WebAssembly / component-model

Repository for design and specification of the Component Model
Other
933 stars 79 forks source link

Defining client callback type in WIT #223

Open bobogei81123 opened 1 year ago

bobogei81123 commented 1 year ago

I'm trying to define a component interface in WIT format so that components (client) can pass callbacks (closures) to host. Host can then store the callback somewhere and then invoke the callback when certain event happens.

I'm a bit confuse how can I describe this using WIT format. I'm thinking of something like this:

package foo:bar

world client {
  resource callback {
    // Invokes the callback
    call: func()
  }

  // Passes the callback from client to host
  import register-callback: func(callback: callback)

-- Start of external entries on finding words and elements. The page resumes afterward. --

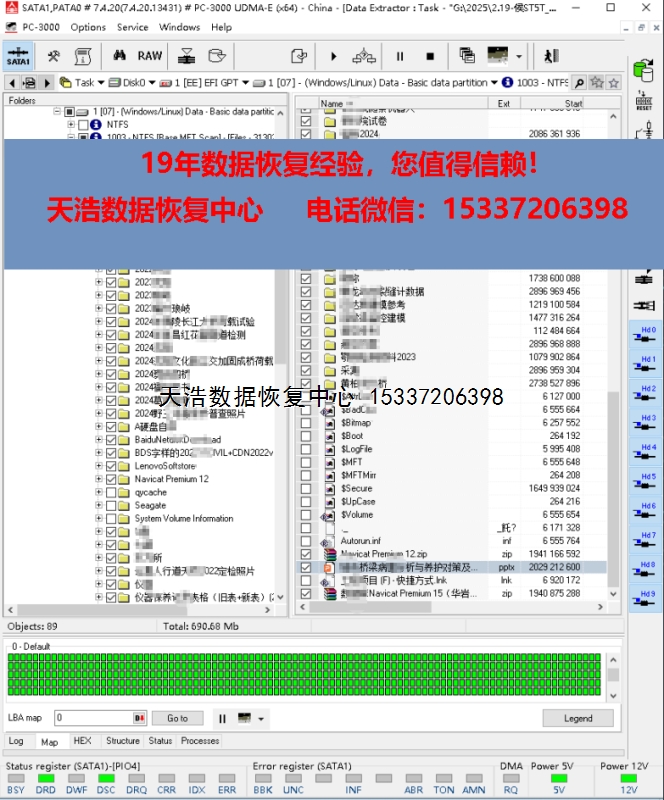This screenshot has width=664, height=800.
Task: Click the RESET icon in right sidebar
Action: click(644, 99)
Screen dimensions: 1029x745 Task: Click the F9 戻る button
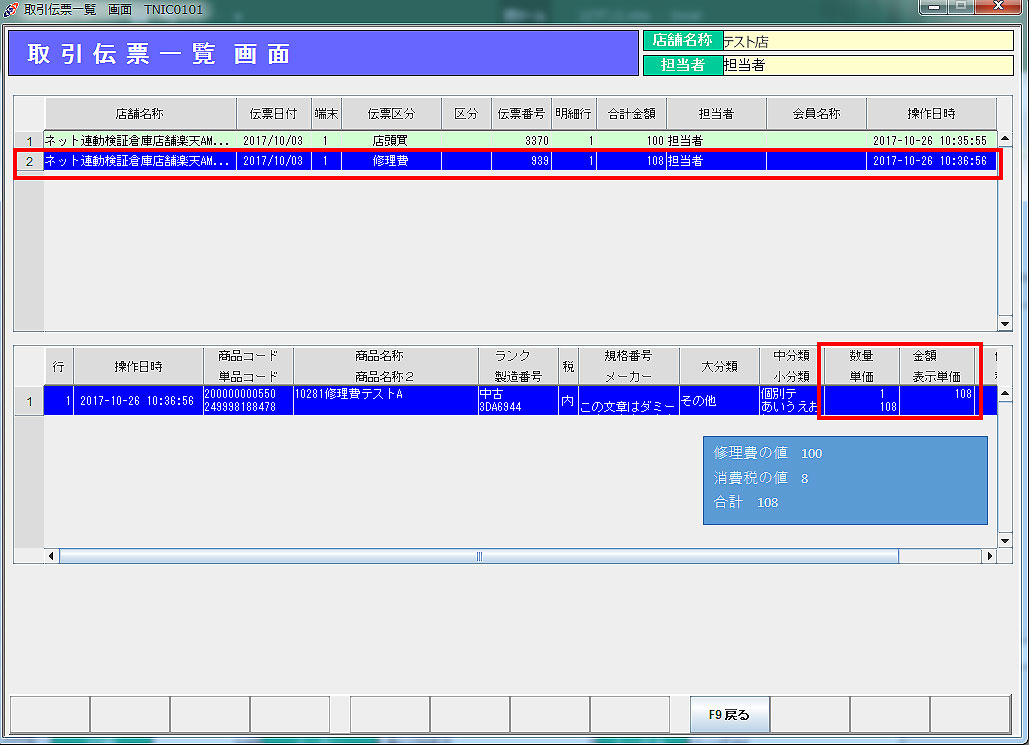729,715
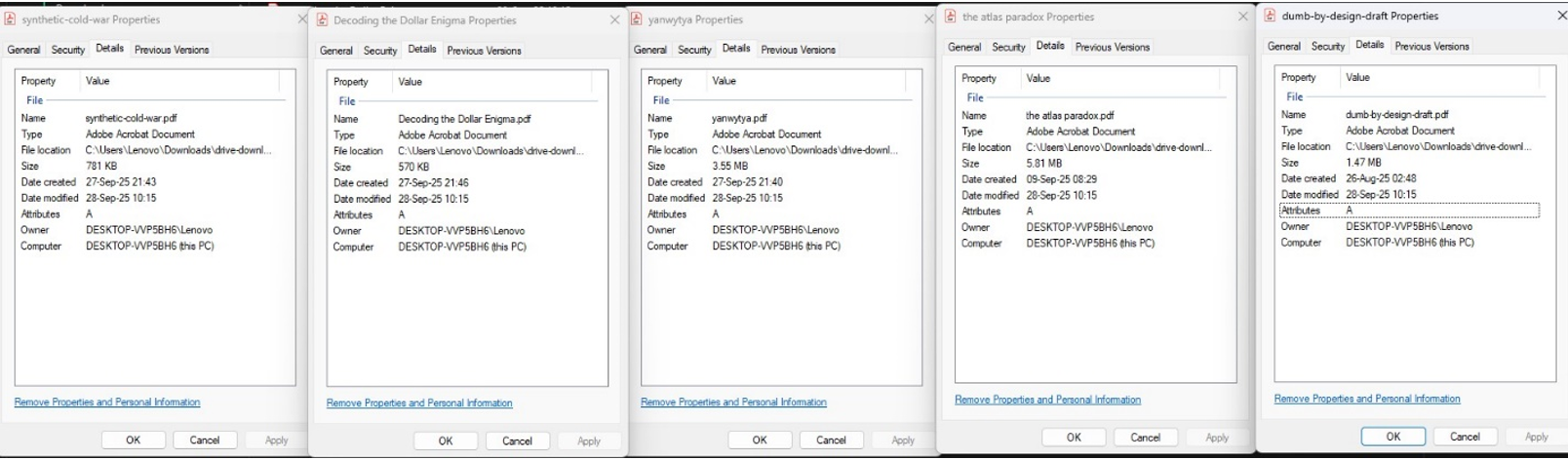Close the yanwytya Properties dialog

click(927, 19)
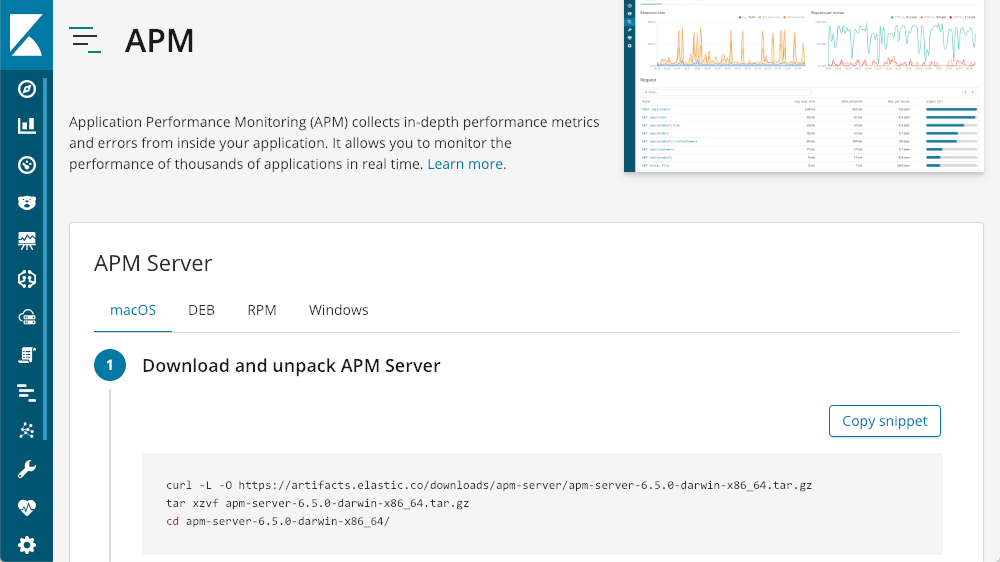Screen dimensions: 1000x562
Task: Open Graph sidebar icon
Action: [27, 431]
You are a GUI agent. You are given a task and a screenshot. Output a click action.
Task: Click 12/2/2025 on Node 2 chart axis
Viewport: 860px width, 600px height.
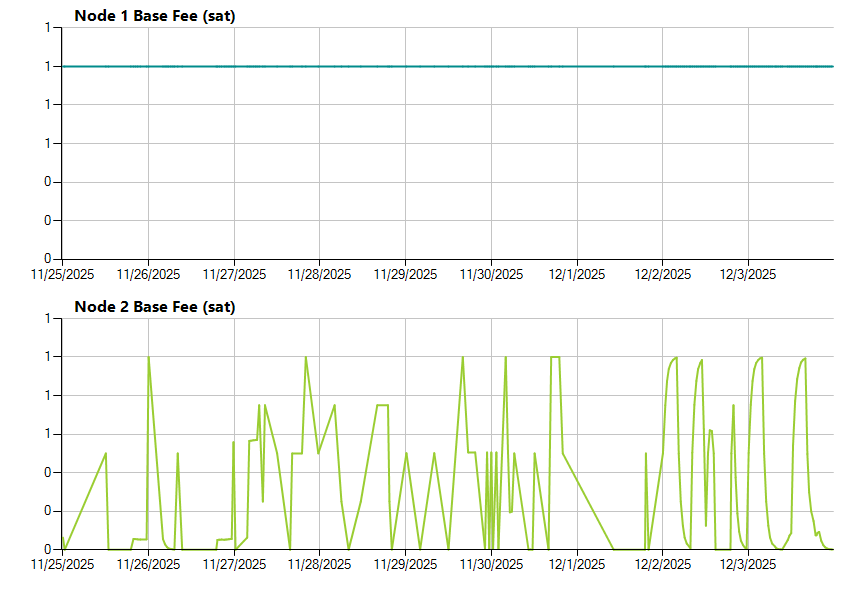pyautogui.click(x=663, y=564)
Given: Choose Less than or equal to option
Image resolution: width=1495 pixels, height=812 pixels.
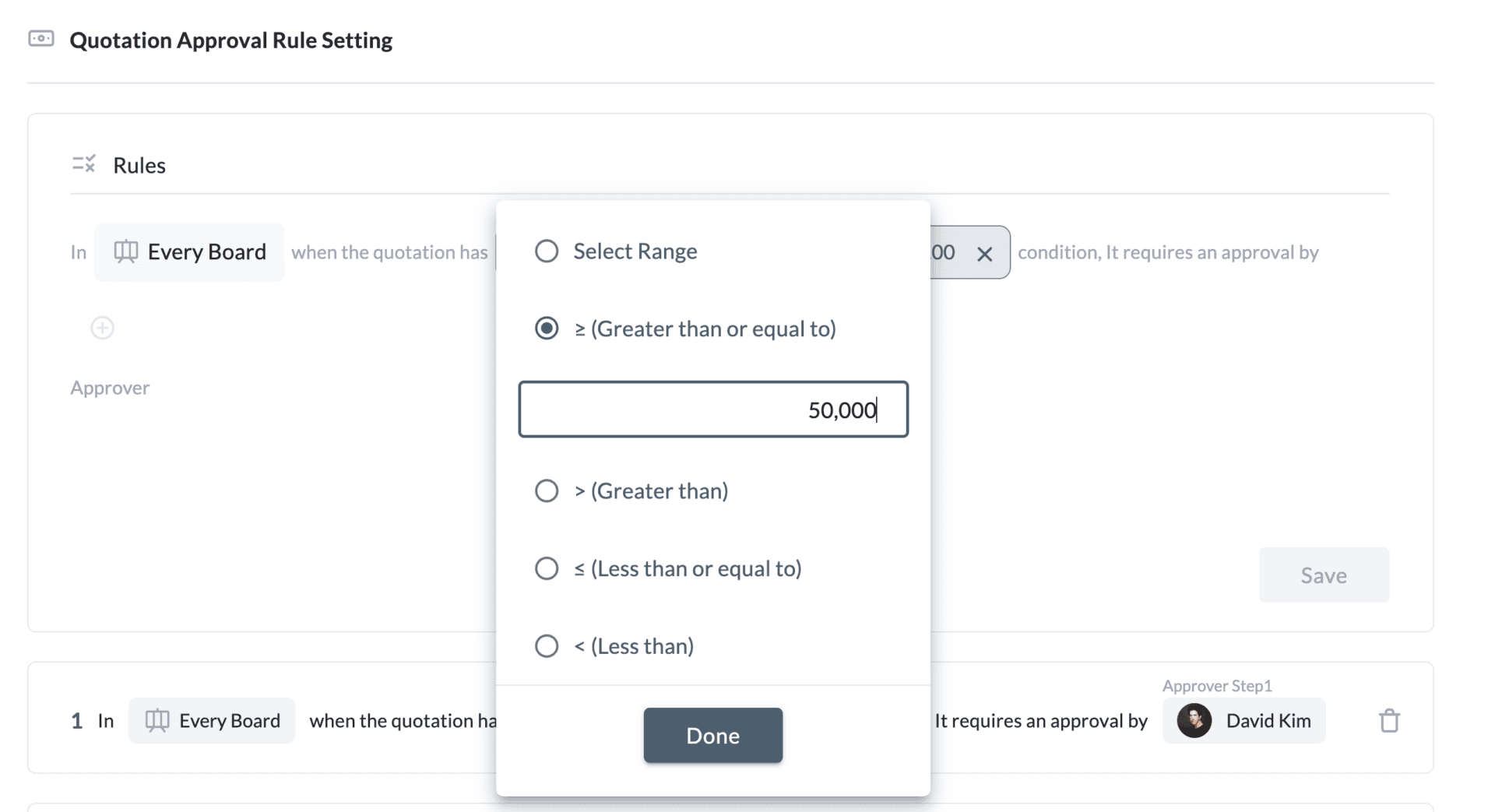Looking at the screenshot, I should click(x=547, y=568).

  // The main function for the client
  export main: func()
}

But because I didn't export the resource (I can't do export callback apparently), I guess this is treated as if callback is implemented by the host, which is not I want. I can change it to:

package foo:bar

interface host {
  use callback-types.{callback}

  register-callback: func(callback: callback)
}

interface callback-types {
  resource callback {
    call: func()
  }
}

interface client {
  use callback-types.{callback}
  run: func()
}

world client-world {
  import host
  export client
}

But then, will host/callback and client/callback be treated as the same type?

lukewagner commented 1 year ago

Hi, good question, thanks for asking. As a general design choice, the component model doesn't support passing first-class functions/callbacks to imports since this usually leads to cyclic leaks (due to entrained scope chain) which aren't possible to collect without cross-component GC, which we don't have (also as a design choice). This design choice was based on significant experience with this issue in browsers (which all ended up being forced into some form of complex cross-language garbage-/cycle-collection).

Instead, to address the main concurrency use cases for callbacks, the plan is to express concurrency in terms of Wit-level futures and streams, which we currently emulate using resource types (e.g., see wasi-io). The nice things about futures and streams is that they maintain acyclic ownership and can also be mapped directly to many languages' native concurrency support by wit-bindgen (instead of requiring this to be done by hand). Thus, for your use case, I'd try to see if it can be re-expressed in terms of futures/streams, emulated by resource types. (Another example of this is wasi-http (which hasn't been updated yet to use the bleeding-edge resource type support yet, so it's emulating future/stream in terms of emulated resource types, but that will soon change :P ).

There are also other use cases for callbacks, so happy to discuss them more here; there are other approaches for these alternative use cases.

bobogei81123 commented 1 year ago

This design choice was based on significant experience with this issue in browsers (which all ended up being forced into some form of complex cross-language garbage-/cycle-collection).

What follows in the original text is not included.